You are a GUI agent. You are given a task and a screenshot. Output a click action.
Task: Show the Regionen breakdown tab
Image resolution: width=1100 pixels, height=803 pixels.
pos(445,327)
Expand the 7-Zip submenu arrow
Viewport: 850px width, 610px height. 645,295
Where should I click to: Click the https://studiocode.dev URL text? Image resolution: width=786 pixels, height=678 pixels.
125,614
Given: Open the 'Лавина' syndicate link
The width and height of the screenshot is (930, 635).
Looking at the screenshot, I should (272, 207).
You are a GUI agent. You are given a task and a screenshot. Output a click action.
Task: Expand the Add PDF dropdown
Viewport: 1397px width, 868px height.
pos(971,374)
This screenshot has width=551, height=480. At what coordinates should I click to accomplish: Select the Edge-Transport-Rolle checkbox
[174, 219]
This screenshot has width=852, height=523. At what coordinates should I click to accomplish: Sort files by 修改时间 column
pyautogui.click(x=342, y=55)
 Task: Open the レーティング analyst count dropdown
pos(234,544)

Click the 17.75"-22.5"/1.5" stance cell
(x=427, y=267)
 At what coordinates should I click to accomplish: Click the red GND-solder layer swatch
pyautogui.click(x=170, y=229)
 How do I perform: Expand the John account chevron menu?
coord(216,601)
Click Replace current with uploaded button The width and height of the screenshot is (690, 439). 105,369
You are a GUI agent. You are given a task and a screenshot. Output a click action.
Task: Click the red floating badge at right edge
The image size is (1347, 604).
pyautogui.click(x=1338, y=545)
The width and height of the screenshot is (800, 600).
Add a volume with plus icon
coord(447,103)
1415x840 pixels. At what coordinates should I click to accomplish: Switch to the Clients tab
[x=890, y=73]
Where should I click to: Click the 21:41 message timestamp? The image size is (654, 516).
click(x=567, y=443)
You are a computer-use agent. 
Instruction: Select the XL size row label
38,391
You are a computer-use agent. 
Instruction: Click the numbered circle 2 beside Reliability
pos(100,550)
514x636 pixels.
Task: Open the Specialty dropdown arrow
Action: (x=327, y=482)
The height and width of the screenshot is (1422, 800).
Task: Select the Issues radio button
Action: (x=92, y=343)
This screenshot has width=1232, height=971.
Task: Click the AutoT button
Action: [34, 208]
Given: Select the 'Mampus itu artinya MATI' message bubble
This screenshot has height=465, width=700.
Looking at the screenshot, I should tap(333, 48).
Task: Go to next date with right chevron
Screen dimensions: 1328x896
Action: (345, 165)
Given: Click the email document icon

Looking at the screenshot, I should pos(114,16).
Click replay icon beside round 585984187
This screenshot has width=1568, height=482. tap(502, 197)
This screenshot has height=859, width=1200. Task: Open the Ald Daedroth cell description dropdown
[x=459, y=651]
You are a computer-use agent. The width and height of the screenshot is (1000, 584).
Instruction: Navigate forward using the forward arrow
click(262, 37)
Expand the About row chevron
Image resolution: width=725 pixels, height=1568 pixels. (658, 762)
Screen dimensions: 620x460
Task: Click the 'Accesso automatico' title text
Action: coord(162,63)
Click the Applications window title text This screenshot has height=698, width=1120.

◆ ◆ ◆ ◆

TASK TO CARRY OUT –
The lines from the one containing "Screen dimensions: 1328x896" through the last line of the material above are to be copied exactly, both ends included.

COMPLETED EXERCISE –
Screen dimensions: 1328x896
Action: (345, 165)
Given: Click the email document icon

Looking at the screenshot, I should pos(114,16).
Click replay icon beside round 585984187
This screenshot has width=1568, height=482. tap(502, 197)
This screenshot has height=859, width=1200. Task: Open the Ald Daedroth cell description dropdown
[x=459, y=651]
You are a computer-use agent. The width and height of the screenshot is (1000, 584).
Instruction: Navigate forward using the forward arrow
click(262, 37)
Expand the About row chevron
Image resolution: width=725 pixels, height=1568 pixels. (658, 762)
Screen dimensions: 620x460
Task: Click the 'Accesso automatico' title text
Action: coord(162,63)
Click the Applications window title text This screenshot has height=698, width=1120.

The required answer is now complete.